Exercise requirements:
Starting with the first line of the data that follows, transcribe every line verbatim until the line containing "is (99, 177)." has been transcribed.
── Extracted records
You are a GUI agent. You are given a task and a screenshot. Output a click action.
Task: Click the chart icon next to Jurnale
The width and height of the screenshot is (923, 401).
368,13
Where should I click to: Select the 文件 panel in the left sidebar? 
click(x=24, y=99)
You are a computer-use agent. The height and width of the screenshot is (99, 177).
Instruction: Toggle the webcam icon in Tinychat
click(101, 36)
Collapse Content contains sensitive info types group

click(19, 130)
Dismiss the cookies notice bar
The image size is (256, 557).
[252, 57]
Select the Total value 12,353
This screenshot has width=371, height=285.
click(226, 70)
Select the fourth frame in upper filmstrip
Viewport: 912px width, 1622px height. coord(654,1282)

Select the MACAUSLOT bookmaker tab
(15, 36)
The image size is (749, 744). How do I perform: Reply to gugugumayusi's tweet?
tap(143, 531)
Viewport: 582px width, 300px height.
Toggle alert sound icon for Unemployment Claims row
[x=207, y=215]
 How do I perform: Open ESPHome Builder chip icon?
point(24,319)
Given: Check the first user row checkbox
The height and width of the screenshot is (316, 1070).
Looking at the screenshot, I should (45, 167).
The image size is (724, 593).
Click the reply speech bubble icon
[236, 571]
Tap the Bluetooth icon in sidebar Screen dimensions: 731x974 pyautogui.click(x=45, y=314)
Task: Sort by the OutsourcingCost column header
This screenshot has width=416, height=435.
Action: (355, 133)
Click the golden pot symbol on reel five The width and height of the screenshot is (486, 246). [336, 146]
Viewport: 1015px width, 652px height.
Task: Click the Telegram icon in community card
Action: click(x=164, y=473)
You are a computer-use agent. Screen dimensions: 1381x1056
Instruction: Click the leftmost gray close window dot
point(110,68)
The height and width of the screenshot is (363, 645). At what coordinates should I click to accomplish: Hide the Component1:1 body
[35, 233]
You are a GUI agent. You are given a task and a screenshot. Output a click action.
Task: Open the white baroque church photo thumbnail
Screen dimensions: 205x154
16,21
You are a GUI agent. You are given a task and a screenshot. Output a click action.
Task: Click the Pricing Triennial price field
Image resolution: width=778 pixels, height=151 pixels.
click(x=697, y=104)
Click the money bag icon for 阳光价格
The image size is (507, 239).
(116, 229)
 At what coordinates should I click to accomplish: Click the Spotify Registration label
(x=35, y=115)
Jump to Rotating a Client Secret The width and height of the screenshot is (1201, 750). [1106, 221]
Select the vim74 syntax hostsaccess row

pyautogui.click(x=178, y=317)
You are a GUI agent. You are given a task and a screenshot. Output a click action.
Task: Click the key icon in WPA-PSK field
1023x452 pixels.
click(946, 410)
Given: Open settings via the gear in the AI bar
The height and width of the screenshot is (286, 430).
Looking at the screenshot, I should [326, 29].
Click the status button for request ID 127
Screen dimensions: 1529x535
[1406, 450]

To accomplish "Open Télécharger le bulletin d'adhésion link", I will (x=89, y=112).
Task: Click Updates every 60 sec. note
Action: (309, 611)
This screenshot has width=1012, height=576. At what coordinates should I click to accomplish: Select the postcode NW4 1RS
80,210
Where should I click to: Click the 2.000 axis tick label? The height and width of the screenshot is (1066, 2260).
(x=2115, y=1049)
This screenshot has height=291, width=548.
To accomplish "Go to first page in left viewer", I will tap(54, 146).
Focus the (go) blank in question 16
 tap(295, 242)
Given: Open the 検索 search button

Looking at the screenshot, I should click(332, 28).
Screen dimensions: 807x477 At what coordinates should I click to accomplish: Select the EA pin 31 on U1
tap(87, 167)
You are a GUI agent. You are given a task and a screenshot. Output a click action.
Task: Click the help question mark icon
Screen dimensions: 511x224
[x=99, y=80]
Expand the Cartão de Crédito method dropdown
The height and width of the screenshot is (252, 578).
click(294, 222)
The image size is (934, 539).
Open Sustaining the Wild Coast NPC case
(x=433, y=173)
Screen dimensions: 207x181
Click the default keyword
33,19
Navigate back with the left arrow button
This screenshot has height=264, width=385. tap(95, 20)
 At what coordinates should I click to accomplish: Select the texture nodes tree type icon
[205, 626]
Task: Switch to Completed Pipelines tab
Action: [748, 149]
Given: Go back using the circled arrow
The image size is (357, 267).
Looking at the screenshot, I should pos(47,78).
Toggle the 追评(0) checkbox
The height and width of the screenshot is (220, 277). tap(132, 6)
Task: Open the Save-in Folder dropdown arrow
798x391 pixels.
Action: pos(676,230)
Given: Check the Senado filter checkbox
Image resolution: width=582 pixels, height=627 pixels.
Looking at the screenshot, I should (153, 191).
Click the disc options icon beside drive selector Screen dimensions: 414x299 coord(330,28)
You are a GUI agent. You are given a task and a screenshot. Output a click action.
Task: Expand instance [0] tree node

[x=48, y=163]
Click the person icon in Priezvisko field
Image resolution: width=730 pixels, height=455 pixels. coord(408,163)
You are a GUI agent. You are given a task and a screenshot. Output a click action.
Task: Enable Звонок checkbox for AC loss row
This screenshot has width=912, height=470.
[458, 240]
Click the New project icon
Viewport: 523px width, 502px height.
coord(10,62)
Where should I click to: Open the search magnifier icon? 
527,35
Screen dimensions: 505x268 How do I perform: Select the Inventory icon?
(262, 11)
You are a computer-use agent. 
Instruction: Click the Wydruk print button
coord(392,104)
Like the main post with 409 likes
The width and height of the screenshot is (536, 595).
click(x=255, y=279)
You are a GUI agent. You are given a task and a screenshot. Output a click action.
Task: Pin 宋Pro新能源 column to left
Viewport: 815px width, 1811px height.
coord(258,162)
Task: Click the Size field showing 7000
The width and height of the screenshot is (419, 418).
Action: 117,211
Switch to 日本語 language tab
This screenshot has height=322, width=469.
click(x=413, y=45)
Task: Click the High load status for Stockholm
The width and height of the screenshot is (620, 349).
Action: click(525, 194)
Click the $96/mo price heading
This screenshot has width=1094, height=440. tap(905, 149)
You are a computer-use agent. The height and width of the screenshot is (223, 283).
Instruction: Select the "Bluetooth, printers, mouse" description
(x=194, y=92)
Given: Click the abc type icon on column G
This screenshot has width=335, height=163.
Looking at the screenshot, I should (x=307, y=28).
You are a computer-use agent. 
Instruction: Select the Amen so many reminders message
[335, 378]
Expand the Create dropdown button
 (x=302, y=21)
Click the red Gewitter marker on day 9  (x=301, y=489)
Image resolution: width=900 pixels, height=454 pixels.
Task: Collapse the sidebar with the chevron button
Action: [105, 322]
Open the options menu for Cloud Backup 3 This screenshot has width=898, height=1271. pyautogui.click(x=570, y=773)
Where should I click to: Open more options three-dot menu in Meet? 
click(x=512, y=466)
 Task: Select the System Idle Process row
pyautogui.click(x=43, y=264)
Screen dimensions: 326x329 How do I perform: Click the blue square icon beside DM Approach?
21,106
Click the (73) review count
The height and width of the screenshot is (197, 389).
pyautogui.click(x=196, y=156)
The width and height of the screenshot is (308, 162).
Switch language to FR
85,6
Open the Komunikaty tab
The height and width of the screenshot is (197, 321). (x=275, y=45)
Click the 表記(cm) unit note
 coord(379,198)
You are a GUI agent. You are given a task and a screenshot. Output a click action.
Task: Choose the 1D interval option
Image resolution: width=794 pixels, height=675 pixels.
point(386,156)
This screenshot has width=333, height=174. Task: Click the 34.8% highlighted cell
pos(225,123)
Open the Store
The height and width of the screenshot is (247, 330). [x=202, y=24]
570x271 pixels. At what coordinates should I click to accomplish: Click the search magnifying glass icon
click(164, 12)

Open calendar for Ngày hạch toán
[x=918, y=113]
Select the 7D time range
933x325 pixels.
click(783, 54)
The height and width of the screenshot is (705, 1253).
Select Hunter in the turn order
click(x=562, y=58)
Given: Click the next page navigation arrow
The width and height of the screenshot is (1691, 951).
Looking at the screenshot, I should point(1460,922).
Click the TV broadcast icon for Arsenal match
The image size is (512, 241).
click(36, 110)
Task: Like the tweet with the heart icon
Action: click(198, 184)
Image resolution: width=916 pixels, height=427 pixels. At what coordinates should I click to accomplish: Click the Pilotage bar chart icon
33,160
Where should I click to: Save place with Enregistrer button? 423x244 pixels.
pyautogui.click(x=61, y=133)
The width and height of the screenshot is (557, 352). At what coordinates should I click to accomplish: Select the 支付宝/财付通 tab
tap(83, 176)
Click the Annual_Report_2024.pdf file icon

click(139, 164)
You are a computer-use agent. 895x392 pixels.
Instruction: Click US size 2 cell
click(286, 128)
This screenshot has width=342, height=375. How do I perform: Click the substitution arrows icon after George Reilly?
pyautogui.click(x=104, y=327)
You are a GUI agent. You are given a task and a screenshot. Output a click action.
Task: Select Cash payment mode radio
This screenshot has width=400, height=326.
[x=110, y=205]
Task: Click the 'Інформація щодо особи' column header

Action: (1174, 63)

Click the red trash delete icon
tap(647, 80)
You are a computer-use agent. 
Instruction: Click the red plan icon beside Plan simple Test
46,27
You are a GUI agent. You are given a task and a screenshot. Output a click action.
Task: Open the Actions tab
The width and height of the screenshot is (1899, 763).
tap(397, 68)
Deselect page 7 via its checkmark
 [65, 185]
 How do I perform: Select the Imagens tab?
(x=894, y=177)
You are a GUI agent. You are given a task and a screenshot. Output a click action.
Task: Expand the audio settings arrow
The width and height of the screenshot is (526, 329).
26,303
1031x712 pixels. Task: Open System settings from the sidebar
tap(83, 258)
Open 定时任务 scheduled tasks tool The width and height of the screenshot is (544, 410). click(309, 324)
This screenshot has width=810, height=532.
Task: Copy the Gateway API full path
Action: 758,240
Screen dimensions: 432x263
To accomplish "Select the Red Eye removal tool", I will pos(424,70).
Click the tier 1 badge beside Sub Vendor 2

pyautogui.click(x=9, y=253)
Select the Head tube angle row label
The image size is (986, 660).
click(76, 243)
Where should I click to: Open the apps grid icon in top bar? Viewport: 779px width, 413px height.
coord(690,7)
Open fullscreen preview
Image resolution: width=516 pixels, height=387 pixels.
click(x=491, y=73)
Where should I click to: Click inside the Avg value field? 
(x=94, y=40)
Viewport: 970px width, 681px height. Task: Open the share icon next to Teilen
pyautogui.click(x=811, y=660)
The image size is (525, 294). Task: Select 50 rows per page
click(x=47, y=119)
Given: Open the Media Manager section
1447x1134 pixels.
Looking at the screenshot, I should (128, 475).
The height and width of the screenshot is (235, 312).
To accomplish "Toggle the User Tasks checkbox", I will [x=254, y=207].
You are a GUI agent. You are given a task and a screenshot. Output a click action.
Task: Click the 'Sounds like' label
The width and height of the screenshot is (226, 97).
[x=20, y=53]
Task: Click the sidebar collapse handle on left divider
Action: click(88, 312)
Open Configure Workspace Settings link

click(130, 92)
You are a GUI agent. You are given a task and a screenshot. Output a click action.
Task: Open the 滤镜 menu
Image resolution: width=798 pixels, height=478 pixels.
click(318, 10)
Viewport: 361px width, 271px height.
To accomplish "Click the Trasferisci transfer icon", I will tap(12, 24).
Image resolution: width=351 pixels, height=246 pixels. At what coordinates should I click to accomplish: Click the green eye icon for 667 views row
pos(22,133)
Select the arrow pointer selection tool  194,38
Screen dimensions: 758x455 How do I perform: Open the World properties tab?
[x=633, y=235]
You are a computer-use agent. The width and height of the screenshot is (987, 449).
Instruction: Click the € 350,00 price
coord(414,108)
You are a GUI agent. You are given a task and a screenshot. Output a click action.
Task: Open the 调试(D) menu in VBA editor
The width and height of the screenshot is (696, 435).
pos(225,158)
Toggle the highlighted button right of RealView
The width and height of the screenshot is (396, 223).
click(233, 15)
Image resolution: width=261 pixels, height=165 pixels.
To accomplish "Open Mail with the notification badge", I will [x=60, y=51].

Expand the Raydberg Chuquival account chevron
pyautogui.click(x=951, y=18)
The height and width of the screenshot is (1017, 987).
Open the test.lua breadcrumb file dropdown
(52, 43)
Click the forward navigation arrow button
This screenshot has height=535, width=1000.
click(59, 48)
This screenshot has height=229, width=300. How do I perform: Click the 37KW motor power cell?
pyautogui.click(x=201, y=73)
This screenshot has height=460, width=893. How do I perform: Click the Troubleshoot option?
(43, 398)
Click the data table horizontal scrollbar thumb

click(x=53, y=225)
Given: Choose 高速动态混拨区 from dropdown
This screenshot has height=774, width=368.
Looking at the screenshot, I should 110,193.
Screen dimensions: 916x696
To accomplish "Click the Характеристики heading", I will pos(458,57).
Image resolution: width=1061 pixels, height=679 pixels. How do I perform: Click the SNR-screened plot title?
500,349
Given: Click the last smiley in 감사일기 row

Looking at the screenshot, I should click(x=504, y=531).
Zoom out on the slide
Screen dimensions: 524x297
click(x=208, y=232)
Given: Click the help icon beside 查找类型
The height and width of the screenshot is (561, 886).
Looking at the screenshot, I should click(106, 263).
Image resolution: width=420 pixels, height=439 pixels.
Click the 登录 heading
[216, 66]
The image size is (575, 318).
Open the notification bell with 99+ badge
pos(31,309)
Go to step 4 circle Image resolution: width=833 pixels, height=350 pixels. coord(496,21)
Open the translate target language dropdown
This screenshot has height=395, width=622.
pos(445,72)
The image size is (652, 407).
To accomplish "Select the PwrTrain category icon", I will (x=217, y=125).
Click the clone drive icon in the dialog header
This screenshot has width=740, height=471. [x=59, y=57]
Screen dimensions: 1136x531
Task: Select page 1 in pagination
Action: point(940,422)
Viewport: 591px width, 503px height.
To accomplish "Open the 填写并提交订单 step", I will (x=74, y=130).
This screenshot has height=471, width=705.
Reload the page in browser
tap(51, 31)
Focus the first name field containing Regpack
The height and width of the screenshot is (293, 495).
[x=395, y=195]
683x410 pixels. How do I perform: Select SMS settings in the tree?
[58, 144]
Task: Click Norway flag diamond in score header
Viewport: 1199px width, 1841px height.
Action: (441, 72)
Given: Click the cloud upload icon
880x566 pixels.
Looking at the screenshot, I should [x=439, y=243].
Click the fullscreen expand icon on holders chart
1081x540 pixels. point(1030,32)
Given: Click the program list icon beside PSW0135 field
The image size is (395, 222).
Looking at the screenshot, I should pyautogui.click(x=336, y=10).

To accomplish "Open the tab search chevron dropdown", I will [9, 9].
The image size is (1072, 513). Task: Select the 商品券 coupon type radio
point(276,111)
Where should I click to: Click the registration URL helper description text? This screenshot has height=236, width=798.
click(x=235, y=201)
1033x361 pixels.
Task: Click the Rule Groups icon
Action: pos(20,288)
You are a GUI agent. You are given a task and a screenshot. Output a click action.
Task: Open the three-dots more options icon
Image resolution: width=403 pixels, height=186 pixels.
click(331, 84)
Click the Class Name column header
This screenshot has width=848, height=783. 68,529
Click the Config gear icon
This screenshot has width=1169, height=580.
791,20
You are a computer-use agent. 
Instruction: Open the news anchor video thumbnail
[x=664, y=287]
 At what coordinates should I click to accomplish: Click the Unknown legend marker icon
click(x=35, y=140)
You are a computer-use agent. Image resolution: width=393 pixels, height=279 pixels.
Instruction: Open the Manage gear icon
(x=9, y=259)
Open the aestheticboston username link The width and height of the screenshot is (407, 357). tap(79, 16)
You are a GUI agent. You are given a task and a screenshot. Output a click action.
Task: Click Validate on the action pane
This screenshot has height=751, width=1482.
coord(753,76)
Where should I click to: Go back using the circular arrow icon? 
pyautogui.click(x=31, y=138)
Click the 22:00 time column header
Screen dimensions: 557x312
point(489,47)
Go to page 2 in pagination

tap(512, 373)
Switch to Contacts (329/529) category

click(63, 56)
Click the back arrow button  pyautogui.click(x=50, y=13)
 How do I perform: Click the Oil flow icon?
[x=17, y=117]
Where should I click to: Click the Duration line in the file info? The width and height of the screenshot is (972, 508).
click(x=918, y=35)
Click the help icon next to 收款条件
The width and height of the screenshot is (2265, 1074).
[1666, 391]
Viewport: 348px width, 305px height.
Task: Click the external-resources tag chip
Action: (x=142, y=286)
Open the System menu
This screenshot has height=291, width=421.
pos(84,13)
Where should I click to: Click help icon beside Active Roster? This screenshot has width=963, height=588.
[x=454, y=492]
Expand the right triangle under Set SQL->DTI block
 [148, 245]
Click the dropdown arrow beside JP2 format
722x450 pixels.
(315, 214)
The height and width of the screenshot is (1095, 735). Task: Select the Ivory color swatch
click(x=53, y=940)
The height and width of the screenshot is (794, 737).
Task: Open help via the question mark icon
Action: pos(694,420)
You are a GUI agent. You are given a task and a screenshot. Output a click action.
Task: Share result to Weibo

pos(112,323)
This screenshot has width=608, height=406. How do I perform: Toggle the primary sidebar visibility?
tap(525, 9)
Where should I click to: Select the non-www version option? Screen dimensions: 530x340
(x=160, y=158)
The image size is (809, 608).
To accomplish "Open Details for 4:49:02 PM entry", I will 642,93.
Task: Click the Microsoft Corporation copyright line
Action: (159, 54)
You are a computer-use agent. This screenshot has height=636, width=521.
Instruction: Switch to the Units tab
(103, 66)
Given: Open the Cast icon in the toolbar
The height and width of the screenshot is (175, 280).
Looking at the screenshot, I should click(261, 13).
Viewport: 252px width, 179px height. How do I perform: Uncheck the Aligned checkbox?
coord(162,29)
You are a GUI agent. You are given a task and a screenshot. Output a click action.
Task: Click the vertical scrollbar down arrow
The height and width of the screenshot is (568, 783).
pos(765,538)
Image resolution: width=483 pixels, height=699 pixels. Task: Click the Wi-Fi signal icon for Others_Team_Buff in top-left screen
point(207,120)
────
Result for this task:
You are a GUI agent. You are given a task and a screenshot. Output a click action.
Task: Click the chart icon next to Jurnale
The width and height of the screenshot is (923, 401).
368,13
Where should I click to: Select the 文件 panel in the left sidebar? 
click(x=24, y=99)
You are a computer-use agent. The height and width of the screenshot is (99, 177).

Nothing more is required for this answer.